Texte intégral
REPUBLIQUE FRANCAISE
AU NOM DU PEUPLE FRANCAIS
COUR D'APPEL DE PARIS
Pôle 6 - Chambre 3
ARRET DU 06 DECEMBRE 2023
(n° , 6 pages)
Numéro d'inscription au répertoire général : N° RG 20/05599 - N° Portalis 35L7-V-B7E-CCI57
Décision déférée à la Cour : Jugement du 10 Juin 2020 -Conseil de Prud'hommes - Formation paritaire de PARIS - RG n° 19/03372
APPELANTE
Madame [W] [G]
Née le 30 Décembre 1969 à [Localité 5]
[Adresse 1]
[Localité 4]
Représentée par Me François ILANKO, avocat au barreau de PARIS, toque : C0296, avocat postulant et par Me Kevin DARMON, avocat au barreau de Versailles, avocat plaidant
INTIMEE
Association TRANSITIONS PRO ILE DE FRANCE
N° SIRET : 327 78 7 4 12
[Adresse 2]
[Localité 3]
Représentée par Me Jérôme POUGET, avocat au barreau de PARIS, toque : P0381
COMPOSITION DE LA COUR :
L'affaire a été débattue le 24 Octobre 2023, en audience publique, devant la Cour composée de :
Mme Anne MENARD, Présidente de chambre
Mme Fabienne ROUGE, Présidente de chambre
Mme Véronique MARMORAT, Présidente de chambre
qui en ont délibéré, un rapport a été présenté à l'audience par Madame Anne MÉNARD dans les conditions prévues par l'article 804 du code de procédure civile.
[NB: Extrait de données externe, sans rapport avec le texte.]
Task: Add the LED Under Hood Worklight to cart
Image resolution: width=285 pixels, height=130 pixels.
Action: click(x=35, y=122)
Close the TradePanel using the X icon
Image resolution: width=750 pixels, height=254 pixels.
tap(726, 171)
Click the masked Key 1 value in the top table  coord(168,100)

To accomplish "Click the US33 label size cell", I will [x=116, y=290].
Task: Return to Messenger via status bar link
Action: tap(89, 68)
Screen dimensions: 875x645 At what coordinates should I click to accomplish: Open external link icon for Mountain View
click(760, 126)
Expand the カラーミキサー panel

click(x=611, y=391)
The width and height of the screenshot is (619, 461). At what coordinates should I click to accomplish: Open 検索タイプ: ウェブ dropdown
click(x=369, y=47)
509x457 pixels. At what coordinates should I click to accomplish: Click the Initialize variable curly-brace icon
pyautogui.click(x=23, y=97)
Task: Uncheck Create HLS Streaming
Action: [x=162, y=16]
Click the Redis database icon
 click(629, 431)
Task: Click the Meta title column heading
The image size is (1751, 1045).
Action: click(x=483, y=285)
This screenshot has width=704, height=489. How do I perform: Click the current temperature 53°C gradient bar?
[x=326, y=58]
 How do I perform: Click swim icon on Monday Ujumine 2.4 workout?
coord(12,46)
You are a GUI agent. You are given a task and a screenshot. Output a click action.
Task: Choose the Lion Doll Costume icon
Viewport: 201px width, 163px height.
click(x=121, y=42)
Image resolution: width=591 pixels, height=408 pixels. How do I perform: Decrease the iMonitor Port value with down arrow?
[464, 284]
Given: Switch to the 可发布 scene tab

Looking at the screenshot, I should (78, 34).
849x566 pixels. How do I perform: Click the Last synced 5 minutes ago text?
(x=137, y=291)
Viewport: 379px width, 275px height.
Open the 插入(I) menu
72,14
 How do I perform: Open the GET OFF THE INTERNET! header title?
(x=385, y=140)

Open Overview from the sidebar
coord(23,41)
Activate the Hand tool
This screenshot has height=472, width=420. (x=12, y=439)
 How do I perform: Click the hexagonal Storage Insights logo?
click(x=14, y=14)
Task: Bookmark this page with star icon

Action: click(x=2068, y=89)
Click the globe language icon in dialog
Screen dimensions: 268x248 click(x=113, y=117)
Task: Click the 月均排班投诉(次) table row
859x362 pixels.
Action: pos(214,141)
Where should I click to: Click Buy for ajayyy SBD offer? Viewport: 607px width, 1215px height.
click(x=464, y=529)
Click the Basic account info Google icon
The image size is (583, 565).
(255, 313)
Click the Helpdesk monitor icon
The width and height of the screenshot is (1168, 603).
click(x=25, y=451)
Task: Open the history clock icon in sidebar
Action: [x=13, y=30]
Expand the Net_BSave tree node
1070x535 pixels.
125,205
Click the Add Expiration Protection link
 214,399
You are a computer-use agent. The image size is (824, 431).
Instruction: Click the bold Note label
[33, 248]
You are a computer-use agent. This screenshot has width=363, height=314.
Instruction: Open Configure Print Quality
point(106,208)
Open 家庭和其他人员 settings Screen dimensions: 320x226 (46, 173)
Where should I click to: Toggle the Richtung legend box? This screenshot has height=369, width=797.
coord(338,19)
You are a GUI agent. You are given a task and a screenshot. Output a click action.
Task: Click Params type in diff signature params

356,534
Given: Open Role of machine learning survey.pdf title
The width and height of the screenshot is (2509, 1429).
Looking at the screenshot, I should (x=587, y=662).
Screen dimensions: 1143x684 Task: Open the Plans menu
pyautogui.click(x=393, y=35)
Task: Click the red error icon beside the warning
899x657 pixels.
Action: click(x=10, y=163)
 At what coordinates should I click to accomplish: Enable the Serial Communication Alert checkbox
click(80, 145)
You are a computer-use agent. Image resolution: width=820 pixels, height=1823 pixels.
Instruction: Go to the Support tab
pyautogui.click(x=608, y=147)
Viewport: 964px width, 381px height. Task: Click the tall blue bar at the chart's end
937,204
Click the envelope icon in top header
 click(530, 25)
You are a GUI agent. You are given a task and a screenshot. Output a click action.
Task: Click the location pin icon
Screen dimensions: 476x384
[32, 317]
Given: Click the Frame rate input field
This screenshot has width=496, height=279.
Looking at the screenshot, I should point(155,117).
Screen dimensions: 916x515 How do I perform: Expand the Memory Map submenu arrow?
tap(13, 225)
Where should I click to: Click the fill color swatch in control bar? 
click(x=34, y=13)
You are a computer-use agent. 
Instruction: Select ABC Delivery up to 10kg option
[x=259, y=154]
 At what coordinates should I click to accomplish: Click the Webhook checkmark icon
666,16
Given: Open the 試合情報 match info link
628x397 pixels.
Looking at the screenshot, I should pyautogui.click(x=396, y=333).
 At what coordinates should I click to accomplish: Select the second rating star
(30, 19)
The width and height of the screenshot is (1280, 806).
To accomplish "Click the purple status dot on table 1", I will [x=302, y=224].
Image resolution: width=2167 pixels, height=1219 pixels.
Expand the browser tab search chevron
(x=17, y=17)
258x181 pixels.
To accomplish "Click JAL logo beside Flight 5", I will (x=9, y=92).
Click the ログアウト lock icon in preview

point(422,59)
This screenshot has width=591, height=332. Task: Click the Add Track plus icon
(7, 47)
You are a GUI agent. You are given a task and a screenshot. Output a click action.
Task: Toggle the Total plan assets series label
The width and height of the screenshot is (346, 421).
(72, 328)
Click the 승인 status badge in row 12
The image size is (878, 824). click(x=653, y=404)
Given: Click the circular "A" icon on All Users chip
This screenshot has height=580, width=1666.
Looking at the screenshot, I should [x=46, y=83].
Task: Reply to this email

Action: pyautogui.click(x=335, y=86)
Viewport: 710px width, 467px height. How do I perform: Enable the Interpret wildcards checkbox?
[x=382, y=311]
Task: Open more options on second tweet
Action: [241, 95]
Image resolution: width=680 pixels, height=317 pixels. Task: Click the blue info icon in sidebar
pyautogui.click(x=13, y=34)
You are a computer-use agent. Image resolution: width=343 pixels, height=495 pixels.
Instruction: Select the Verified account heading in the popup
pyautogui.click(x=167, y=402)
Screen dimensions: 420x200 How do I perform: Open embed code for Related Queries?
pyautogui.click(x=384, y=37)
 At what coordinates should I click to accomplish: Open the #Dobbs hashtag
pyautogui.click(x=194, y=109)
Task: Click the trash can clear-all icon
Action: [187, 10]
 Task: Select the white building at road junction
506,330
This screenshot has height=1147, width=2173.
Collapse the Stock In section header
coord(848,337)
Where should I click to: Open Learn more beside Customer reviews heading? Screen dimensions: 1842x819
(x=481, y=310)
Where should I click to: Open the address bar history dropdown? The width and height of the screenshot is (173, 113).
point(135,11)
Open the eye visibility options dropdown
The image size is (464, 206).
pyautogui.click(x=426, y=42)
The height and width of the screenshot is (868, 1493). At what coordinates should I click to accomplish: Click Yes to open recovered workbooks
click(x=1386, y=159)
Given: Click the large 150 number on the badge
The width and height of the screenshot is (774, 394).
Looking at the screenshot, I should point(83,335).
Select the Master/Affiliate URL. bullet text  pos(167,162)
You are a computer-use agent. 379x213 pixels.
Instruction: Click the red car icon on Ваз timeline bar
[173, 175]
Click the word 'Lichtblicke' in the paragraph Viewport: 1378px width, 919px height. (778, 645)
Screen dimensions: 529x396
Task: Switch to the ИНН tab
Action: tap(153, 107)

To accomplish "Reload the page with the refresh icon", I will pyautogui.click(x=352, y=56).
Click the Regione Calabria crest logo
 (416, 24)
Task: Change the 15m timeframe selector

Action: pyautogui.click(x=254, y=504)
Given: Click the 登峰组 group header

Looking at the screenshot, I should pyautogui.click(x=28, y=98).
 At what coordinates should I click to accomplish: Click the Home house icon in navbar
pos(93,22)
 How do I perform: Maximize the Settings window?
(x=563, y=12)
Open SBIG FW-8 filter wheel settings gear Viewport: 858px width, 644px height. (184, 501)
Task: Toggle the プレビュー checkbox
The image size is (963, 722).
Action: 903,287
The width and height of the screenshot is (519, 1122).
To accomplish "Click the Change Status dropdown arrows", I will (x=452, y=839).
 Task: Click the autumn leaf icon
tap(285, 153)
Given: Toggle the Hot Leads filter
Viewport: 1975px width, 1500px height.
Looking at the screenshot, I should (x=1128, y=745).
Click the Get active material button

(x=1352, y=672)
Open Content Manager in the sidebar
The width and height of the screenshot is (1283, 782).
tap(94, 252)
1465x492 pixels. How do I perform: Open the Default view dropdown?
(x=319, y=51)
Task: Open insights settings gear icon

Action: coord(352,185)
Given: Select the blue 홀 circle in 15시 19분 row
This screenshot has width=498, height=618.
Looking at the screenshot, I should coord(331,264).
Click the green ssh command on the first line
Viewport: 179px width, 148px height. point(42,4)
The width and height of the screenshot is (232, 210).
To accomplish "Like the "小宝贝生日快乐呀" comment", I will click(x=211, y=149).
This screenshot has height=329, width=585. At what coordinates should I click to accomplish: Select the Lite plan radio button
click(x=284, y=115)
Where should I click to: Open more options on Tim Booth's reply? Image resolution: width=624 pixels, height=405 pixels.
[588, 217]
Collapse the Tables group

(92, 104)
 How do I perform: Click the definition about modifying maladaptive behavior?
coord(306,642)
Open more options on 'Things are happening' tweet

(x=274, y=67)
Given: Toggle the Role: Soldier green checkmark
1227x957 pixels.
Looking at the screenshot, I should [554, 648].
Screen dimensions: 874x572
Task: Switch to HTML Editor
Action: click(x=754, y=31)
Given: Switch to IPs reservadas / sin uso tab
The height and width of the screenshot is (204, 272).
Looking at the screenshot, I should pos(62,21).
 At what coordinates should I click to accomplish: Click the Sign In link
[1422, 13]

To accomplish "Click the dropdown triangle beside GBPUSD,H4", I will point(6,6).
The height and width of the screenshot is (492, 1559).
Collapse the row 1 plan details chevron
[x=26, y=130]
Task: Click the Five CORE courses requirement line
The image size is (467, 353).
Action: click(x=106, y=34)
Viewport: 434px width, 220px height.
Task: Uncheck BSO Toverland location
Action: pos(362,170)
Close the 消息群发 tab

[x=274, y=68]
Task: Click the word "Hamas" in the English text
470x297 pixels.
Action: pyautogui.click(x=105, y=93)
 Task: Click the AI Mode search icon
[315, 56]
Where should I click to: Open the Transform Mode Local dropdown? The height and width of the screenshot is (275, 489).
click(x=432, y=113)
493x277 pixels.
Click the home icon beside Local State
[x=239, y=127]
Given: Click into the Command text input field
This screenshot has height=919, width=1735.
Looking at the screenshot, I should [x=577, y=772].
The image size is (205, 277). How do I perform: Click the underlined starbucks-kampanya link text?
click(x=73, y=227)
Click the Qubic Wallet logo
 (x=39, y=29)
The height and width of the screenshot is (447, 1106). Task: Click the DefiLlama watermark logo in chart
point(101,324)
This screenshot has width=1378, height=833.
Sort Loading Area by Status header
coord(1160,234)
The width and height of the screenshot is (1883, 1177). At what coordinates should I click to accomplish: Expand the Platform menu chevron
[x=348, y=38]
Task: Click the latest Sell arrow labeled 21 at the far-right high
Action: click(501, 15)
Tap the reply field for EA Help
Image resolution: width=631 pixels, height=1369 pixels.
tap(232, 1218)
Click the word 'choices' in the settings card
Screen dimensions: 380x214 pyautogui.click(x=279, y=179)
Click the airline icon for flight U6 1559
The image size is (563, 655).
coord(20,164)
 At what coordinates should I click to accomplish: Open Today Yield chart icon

Greffier, lors des débats : Madame Laetitia PRADIGNAC
ARRET :
- Contradictoire
- par mise à disposition de l'arrêt au greffe de la Cour, les parties en ayant été préalablement avisées dans les conditions prévues au deuxième alinéa de l'article 450 du code de procédure civile.
- signé par Anne MENARD, Présidente de chambre et par Laëtitia PRADIGNAC, Greffière présent lors du prononcé.
EXPOS'' DU LITIGE
Madame [G] a été engagée le 1er juin 2016 par le Fongecif Ile de France (aujourd'hui Transition Pro Ile de France) en qualité de responsable Pole Moyens Généraux.
Elle percevait un salaire mensuel moyen de 4.552,39 euros .
Elle a été licenciée le 25 septembre 2018 pour insuffisance professionnelle, la lettre de licenciement visant des insuffisances en matière de sécurité (portes coupe-feu non opérationnelles, extincteurs non fixés, signalétique manquante, détecteurs anti-intrusion hors service), de gestion de projet et de gestion de situation post accident, et un manque de professionnalisme dans les écrits aux prestataires et aux membres du comité de direction.
Madame [G] a saisi le conseil de prud'hommes de Paris le 23 avril 2019 et elle a été déboutée de ses demandes par jugement du 10 juin 2020 dont elle a interjeté appel le 18 août 2020.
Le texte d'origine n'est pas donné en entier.